要約

  • 累積ACKは連続して届いた末端を示すが、一つの送信窓で複数の損失が起きたとき、穴の先に残るデータの形までは伝えない。
  • RFC 2018は受信済みの不連続なバイト範囲を通知できるようにした一方、その通知を助言的な情報にとどめ、累積ACKを最終確認として維持した。
  • RFC 3517とRFC 6675は、スコアボード、飛行中データ量の推定、そしてACKクロックを守るための限定的な救済再送へと発展させた。

二番目のセグメントだけが落ち、三番目以降は受信側に並んでいるとする。受信側は大半を保持していても、通常のACK番号は最初の穴を越えられない。同じ番号が繰り返されれば異常は分かる。しかし送信側には、後続部分が届いているのか、まとめて再送すべきなのかが十分には分からない。

RFC 2018は1996年10月、この情報の不足に新しい表現を与えた。原型はRFC 1072にもあったが、ウィンドウ拡張との組み合わせをめぐる意見の相違などから広く配備されなかった。新しい仕様では、接続開始時のSYNでSACK-Permittedを交換し、許可された接続だけが、その後のACKにSACKブロックを載せる。

各ブロックは受信済み連続範囲の左端と右端を32ビットのシーケンス番号で表す。ただし、累積ACKの意味は変えない。累積ACKより前はすべて届いたという強い確認であり、SACKは穴の先にある島を示す補助情報である。受信側はメモリ不足なら、SACKで知らせたデータを後に捨てることも許される。送信側は通常のACKが進むまで、自分の再送用コピーを解放できない。

地図の大きさにも上限がある。TCPオプションは40バイトしかなく、SACKブロックは最大四つ、タイムスタンプも使えば通常三つになる。RFC 2018は最新到着分を最初のブロックに置き、過去のブロックを繰り返すよう勧めた。新しい状態を優先しつつ、戻りのACKが失われても情報が残るようにするためだ。完全な受信キューではなく、限られた欄に最も有用な断片を詰める設計だった。

RFC 2018は信号の形式を定めたが、詳細な回復手順までは固定しなかった。SACKを使っても既存の輻輳制御を守る必要があるとした。2003年4月のRFC 3517は、送信側がその情報を使う保守的な手順を示した。送信側は累積ACKとSACKの範囲をスコアボードに記録し、どの穴が損失とみなせるかを判断し、Pipeでネットワーク内に残るバイト数を見積もり、輻輳窓の範囲で次の送信を選ぶ。

この分業は重要だった。受信側は観測を返すが、送信の決定権は持たない。送信側はより良い地図を得るが、誤認の責任、データ保持、速度制限を引き受け続ける。複数損失を一つの回復期間で処理できても、SACKは輻輳窓を無視する免許ではない。

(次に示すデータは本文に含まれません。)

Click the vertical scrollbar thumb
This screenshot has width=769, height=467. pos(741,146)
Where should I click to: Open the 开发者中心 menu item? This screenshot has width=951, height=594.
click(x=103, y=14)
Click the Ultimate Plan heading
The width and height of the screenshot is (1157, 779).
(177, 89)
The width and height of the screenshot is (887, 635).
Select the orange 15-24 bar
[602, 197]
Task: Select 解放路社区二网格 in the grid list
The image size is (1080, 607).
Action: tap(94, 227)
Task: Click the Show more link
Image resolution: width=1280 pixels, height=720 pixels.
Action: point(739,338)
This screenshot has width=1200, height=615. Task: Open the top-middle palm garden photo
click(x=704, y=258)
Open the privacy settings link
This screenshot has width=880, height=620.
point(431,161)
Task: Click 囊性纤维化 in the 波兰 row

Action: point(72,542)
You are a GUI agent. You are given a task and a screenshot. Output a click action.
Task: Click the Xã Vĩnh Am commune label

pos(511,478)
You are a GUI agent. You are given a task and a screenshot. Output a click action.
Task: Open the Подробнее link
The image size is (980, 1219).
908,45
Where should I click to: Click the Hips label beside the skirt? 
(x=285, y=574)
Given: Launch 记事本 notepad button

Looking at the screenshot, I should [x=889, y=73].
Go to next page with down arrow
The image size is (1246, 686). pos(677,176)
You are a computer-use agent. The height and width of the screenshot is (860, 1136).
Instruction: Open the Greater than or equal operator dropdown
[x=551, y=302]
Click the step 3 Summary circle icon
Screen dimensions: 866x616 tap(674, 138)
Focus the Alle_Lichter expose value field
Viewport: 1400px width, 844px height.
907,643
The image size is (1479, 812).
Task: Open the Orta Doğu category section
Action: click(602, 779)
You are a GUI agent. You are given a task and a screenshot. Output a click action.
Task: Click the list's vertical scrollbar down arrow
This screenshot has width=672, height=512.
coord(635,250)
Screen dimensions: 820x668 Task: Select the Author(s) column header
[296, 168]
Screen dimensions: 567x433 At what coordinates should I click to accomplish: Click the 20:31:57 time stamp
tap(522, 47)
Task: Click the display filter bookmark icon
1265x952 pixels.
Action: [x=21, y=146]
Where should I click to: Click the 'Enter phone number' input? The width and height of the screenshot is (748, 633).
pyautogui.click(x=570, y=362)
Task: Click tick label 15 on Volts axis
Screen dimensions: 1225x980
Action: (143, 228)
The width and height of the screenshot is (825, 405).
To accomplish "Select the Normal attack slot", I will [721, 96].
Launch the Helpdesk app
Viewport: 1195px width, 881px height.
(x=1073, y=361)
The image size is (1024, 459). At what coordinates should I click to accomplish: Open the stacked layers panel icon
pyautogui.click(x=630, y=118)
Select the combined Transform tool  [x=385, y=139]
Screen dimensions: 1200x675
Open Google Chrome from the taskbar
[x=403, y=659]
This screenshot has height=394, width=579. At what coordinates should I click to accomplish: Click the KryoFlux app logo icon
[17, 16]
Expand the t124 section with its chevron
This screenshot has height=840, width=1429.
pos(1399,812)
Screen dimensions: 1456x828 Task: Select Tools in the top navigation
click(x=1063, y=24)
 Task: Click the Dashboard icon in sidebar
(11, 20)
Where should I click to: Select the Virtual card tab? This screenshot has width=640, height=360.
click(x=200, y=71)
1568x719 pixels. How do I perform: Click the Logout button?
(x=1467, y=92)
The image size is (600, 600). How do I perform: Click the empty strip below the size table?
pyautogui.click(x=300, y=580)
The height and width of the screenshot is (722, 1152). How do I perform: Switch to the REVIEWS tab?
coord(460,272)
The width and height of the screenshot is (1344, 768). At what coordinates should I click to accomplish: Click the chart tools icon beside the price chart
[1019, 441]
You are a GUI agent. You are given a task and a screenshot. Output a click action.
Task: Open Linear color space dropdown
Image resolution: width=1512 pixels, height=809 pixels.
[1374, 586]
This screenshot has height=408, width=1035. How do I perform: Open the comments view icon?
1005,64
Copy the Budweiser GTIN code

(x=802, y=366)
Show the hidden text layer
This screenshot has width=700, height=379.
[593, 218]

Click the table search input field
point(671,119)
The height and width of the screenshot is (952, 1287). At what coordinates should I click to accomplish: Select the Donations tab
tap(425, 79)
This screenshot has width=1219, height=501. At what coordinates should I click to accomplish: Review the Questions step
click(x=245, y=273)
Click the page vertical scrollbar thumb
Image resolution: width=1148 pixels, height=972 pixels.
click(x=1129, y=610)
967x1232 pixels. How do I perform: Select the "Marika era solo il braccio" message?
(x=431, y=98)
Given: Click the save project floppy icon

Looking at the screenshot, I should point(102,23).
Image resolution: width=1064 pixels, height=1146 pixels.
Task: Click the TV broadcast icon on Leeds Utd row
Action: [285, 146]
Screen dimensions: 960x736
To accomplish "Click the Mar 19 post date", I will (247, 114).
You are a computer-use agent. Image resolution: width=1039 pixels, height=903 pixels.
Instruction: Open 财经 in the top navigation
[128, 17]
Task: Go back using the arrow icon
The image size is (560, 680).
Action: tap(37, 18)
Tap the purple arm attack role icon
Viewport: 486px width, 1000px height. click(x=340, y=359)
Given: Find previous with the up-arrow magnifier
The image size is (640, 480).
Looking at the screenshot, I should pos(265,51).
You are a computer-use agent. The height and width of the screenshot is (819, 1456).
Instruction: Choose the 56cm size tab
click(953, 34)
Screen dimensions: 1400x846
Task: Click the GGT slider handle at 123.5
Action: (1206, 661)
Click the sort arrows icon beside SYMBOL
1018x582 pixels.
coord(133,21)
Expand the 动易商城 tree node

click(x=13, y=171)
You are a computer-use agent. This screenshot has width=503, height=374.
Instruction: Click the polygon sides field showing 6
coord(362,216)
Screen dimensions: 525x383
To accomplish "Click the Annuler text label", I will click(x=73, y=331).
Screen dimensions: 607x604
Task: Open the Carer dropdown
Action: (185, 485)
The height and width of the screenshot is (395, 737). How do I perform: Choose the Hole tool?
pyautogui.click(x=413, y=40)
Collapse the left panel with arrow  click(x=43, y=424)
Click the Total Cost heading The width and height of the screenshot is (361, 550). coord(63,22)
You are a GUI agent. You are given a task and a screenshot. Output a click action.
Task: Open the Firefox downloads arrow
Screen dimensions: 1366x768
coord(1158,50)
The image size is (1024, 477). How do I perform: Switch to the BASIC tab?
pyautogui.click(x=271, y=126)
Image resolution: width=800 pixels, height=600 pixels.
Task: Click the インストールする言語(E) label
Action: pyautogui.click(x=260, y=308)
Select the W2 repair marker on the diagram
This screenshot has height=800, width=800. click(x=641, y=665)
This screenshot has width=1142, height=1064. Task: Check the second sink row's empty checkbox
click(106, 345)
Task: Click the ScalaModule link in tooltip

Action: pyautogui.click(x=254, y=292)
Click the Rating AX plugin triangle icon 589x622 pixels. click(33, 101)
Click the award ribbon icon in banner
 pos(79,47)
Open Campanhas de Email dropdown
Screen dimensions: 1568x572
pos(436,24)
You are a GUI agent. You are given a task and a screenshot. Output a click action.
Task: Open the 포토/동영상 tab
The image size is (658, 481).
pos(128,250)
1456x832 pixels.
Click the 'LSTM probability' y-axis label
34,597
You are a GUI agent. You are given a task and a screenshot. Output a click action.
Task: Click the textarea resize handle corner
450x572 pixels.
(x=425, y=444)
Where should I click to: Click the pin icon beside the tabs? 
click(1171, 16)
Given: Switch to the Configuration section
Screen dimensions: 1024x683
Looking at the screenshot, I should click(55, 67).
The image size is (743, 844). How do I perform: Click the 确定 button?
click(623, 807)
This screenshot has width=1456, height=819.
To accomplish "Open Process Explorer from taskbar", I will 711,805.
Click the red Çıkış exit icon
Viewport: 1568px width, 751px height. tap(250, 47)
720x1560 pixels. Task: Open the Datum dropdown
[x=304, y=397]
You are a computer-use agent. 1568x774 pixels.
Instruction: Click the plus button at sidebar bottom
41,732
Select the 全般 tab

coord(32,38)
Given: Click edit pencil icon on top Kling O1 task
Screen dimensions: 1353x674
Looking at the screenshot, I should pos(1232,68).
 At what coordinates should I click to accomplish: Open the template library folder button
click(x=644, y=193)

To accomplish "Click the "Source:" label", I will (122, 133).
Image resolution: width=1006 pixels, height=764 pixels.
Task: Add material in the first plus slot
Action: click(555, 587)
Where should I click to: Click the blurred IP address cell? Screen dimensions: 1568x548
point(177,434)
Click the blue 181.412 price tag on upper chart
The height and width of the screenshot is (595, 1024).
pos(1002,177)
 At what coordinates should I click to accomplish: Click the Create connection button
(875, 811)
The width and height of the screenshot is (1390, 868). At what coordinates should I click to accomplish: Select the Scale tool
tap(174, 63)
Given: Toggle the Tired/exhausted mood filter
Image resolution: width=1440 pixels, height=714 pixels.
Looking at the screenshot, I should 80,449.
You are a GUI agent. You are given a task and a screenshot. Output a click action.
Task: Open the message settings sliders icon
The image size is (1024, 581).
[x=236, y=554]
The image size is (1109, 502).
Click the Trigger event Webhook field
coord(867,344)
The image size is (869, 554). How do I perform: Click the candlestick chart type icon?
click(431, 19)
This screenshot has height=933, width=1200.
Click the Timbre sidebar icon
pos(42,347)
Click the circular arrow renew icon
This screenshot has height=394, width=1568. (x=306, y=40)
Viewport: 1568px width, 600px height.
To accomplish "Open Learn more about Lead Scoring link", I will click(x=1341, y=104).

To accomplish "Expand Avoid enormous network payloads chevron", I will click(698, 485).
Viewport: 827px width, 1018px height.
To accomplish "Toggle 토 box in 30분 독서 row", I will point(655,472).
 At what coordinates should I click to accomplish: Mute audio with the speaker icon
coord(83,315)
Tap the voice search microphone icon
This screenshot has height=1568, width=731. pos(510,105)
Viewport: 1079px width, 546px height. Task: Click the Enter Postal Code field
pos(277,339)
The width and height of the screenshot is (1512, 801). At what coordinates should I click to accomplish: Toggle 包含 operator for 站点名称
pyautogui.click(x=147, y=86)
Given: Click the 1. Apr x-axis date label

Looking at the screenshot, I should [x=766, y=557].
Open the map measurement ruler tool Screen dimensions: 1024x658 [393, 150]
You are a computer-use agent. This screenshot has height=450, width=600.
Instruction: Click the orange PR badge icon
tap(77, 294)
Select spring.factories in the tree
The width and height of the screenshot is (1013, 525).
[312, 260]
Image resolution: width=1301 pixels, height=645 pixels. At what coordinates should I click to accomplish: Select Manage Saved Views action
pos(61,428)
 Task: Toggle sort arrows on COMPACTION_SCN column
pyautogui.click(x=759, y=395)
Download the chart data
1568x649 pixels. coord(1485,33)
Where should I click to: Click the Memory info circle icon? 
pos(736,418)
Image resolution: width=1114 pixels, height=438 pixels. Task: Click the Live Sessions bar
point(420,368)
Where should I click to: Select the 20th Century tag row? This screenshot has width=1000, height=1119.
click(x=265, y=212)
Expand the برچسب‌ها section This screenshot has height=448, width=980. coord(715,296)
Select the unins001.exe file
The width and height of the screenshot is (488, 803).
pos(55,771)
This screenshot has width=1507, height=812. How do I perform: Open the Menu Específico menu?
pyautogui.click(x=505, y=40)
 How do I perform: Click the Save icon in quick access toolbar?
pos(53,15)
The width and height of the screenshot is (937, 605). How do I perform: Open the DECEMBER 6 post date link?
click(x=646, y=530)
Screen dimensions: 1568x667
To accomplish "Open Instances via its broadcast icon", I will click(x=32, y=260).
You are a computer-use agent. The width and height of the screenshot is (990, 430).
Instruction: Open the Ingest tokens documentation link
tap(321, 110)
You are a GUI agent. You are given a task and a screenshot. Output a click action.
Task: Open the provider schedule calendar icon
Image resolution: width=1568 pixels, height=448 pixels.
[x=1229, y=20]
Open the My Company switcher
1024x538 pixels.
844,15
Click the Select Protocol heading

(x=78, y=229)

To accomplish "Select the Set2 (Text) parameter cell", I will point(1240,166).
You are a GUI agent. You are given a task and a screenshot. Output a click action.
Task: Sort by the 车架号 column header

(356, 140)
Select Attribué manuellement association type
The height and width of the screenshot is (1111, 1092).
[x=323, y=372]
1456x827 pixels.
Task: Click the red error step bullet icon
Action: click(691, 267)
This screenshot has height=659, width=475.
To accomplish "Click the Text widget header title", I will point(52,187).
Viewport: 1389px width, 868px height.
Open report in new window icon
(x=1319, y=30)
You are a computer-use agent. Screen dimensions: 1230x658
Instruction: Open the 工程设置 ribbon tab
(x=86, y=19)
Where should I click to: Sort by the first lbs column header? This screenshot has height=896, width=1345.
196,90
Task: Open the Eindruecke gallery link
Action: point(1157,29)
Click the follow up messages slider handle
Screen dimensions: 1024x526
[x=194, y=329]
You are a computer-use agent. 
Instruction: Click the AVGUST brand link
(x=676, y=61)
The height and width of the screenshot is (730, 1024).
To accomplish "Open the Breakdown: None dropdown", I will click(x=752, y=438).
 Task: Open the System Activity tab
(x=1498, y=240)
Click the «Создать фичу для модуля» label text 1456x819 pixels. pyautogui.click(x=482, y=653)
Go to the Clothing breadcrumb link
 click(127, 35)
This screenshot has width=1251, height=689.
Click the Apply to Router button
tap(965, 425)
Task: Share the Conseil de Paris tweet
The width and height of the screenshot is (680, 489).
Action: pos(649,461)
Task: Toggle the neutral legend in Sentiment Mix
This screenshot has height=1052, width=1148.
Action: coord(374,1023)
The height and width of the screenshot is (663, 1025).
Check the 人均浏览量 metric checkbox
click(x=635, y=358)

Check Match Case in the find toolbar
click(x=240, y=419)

2012年8月のRFC 6675はRFC 3517を廃止し、現実の隅に合わせて手順を修正した。新しいSACK情報を使って重複ACKを定義し、最大セグメントサイズより小さい送信でも損失を判断しやすくした。またRescueRxtを加えた。窓の末尾で損失が起き、新しいデータもないためACKクロックが止まりそうな場合、回復期間ごとに一度だけ楽観的な再送を許す仕組みである。大きさも送信側最大セグメント一個までに制限される。

SACKの歩みは、単にTCPが速くなった物語ではない。分散した証拠を誰がどこまで信じるかを決めた歴史である。受信側は現在のキューを知るが、永続保持は約束しない。送信側は再送を制御するが、経路を見る手段は遅れた報告しかない。ヘッダーは状態を圧縮し、タイムアウトは過去の判断を疑わせる。

長く残った発明は、ACKを一本の境界から部分的な地図へ変えつつ、その地図を命令にはしなかったことだ。無駄な再送を減らす情報と、共有経路を守る責任を同時に置いた。その均衡が、互換性を保った小さなオプションを損失回復の基盤にした。